• **TASK ITEM**
Go to the line below containing "Image resolution: width=1080" and print exactly from there through the line containing "Navigate home using", both included. Print nothing else.

• **DATASET RECORDS**
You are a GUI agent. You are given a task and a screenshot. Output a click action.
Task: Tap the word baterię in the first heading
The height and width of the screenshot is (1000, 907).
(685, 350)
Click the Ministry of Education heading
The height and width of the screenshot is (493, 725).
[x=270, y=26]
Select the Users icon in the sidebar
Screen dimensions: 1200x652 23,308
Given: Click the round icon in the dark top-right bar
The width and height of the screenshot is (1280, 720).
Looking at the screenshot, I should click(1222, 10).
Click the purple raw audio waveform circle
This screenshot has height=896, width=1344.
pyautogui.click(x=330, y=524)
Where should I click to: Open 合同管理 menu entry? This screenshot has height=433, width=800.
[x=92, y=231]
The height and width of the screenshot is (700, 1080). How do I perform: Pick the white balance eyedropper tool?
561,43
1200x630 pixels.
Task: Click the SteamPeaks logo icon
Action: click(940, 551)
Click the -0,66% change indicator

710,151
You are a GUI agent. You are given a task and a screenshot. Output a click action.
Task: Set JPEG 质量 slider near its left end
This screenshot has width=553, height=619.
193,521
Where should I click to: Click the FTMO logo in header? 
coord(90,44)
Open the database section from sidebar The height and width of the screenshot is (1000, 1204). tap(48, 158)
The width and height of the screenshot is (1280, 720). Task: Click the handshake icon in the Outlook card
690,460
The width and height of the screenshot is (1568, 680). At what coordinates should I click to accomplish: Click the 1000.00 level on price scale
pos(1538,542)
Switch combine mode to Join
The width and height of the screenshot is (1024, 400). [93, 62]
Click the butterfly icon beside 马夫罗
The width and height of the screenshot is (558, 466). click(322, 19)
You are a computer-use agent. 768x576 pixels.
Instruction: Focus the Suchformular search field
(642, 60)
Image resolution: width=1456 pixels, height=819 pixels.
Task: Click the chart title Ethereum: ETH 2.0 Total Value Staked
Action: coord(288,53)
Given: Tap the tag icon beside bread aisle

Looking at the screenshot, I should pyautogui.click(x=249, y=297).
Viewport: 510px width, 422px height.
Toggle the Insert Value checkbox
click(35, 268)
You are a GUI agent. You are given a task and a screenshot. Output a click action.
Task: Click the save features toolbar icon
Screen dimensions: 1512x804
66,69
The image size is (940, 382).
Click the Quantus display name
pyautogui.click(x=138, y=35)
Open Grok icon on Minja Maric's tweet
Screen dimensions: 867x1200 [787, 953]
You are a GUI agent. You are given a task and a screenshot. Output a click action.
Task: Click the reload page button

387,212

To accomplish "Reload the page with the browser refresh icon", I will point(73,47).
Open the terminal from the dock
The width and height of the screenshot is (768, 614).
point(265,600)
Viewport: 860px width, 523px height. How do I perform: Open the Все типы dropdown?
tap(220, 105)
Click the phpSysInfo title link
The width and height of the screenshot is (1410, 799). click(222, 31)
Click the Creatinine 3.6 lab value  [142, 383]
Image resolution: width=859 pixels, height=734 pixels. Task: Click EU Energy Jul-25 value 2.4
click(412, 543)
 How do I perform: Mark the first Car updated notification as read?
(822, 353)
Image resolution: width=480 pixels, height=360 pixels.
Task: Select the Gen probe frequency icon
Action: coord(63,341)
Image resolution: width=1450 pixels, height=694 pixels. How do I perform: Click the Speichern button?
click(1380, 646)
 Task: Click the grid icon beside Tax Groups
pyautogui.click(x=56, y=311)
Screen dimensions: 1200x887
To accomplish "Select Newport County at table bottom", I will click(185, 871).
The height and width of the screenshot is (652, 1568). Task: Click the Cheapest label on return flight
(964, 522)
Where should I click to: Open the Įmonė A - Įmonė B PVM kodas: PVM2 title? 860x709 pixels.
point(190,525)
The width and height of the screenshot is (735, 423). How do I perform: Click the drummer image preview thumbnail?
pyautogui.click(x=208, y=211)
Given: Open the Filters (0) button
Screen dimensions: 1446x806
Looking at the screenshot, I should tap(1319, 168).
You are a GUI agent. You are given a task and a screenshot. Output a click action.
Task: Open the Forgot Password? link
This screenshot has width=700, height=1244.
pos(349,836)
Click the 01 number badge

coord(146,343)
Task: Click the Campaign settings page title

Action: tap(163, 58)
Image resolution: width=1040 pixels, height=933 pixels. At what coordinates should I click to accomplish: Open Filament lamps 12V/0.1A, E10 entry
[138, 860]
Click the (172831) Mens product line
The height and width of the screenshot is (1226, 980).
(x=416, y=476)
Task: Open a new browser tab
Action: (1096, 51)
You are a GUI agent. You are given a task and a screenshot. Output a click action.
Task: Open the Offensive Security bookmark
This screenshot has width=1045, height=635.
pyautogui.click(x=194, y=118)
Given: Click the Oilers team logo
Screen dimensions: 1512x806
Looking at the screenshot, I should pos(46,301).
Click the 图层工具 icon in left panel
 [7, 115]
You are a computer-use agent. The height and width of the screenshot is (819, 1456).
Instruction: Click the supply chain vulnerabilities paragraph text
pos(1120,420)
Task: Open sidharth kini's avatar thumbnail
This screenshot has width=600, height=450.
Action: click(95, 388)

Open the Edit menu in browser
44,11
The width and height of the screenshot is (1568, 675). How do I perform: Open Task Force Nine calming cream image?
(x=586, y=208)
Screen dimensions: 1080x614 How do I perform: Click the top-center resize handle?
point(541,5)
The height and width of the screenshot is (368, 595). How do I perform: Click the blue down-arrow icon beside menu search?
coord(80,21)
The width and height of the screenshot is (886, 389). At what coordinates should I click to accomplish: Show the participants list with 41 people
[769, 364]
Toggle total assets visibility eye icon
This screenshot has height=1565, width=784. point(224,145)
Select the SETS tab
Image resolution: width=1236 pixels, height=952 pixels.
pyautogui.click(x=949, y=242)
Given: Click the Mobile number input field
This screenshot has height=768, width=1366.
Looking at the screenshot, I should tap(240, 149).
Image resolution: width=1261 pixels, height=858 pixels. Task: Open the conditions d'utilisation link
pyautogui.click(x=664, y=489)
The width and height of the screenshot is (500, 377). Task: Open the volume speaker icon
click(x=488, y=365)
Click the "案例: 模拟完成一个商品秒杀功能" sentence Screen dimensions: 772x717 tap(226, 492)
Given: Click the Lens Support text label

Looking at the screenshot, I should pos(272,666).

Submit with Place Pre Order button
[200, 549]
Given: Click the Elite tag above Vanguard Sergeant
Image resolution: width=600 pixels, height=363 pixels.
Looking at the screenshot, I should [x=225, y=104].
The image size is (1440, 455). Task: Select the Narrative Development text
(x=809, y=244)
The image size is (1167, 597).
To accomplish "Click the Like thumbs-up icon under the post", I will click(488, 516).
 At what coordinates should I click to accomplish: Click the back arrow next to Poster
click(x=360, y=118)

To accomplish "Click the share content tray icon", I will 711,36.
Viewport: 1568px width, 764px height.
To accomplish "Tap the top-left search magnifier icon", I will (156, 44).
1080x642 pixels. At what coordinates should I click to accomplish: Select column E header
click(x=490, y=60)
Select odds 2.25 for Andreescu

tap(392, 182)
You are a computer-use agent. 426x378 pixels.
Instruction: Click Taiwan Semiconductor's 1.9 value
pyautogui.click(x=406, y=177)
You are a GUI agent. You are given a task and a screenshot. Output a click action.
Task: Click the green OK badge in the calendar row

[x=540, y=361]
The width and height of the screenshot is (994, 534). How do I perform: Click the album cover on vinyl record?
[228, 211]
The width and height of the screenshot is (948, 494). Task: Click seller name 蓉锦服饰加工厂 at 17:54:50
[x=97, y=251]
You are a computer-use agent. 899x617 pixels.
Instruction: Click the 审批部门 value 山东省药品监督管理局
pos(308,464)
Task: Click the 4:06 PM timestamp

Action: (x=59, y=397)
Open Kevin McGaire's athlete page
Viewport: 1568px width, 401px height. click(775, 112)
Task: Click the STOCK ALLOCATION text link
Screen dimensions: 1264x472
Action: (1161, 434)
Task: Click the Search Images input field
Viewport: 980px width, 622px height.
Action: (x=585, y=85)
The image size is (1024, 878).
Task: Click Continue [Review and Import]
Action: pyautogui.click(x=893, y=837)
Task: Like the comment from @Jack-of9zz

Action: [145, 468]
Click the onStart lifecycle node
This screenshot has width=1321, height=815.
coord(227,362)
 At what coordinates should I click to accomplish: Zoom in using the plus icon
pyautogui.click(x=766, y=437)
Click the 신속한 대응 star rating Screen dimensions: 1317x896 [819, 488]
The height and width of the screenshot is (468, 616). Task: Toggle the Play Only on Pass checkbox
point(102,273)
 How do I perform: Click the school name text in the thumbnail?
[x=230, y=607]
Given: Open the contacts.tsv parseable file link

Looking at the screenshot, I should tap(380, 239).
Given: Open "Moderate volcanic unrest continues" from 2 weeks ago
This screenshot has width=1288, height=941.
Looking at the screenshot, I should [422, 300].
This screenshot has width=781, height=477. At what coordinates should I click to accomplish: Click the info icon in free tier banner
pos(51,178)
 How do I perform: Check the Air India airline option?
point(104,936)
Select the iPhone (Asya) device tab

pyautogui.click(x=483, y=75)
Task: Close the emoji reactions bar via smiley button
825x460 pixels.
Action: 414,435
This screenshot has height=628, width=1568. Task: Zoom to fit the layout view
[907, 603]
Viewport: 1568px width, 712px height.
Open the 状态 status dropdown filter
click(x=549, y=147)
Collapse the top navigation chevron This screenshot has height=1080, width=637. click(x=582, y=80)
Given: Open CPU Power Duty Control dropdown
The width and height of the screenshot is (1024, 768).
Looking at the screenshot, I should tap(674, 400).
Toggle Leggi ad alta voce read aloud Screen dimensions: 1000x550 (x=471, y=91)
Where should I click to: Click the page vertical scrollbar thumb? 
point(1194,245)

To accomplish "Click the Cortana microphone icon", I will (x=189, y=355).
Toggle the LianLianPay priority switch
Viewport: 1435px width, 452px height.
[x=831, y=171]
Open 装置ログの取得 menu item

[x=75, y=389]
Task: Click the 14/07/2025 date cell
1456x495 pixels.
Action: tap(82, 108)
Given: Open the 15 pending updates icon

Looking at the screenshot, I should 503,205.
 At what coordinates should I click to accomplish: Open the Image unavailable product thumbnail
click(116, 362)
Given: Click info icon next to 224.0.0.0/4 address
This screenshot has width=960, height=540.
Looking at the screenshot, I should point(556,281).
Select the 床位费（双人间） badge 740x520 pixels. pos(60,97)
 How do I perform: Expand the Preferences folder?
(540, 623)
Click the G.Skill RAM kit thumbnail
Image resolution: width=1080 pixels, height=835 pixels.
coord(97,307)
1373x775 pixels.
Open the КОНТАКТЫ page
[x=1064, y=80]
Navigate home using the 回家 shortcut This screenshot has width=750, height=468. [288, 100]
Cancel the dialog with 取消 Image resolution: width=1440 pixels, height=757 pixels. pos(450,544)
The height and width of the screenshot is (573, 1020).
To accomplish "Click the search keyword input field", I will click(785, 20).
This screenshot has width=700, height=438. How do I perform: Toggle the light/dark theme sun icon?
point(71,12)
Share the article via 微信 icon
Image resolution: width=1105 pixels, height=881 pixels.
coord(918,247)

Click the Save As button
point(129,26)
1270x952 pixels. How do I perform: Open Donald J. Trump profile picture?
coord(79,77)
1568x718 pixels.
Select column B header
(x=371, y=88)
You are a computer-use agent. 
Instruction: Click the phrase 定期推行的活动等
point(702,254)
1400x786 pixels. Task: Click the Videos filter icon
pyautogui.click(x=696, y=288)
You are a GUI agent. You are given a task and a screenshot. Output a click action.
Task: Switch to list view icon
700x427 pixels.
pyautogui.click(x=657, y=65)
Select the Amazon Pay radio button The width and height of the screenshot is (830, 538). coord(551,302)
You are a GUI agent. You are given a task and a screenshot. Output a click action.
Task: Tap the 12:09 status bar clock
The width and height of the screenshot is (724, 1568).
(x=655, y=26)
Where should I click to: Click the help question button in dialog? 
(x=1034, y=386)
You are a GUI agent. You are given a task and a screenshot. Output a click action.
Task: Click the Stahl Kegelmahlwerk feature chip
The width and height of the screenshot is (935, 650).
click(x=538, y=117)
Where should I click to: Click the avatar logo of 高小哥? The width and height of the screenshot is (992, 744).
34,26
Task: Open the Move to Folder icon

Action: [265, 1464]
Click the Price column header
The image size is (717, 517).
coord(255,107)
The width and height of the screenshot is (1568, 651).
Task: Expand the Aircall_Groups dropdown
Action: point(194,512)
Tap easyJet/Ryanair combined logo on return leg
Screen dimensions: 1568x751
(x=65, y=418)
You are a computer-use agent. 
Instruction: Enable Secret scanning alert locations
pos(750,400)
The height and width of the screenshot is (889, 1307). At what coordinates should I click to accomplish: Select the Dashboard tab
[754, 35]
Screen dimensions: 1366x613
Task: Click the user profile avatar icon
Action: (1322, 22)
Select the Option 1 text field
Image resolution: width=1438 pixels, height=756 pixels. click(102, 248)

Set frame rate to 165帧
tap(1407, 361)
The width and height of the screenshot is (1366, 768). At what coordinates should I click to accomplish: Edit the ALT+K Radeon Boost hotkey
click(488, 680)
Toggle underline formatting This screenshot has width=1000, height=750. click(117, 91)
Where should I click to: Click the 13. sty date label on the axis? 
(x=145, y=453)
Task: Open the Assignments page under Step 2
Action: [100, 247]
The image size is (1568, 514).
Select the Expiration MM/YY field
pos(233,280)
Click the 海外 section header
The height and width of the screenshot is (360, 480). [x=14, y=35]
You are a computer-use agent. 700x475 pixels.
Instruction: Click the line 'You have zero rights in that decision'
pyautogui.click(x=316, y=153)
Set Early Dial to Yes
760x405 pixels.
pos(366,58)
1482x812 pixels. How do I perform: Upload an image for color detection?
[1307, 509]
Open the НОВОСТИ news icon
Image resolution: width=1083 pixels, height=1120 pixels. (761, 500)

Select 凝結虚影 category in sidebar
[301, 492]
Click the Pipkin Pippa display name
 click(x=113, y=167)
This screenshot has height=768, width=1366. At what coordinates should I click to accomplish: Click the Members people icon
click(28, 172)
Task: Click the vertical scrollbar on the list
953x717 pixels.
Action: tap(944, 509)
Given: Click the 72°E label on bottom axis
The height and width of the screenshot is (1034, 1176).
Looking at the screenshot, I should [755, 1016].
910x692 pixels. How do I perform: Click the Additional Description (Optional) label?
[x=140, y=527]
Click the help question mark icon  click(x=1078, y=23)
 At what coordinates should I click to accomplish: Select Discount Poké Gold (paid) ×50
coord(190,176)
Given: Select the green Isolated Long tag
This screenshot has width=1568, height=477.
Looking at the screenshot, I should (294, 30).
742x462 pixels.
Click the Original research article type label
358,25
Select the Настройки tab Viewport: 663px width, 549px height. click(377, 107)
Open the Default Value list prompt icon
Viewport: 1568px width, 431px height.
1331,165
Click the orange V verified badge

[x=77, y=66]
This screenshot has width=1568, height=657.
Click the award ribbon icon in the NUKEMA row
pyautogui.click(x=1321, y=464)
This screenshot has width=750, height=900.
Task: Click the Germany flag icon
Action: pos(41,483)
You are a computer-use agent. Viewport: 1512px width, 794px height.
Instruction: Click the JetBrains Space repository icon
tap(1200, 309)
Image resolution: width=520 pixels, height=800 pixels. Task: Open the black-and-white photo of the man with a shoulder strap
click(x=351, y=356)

• **SOLUTION TO THE EXERCISE**
Image resolution: width=1080 pixels, height=835 pixels.
coord(97,307)
1373x775 pixels.
Open the КОНТАКТЫ page
[x=1064, y=80]
Navigate home using the 回家 shortcut This screenshot has width=750, height=468. [288, 100]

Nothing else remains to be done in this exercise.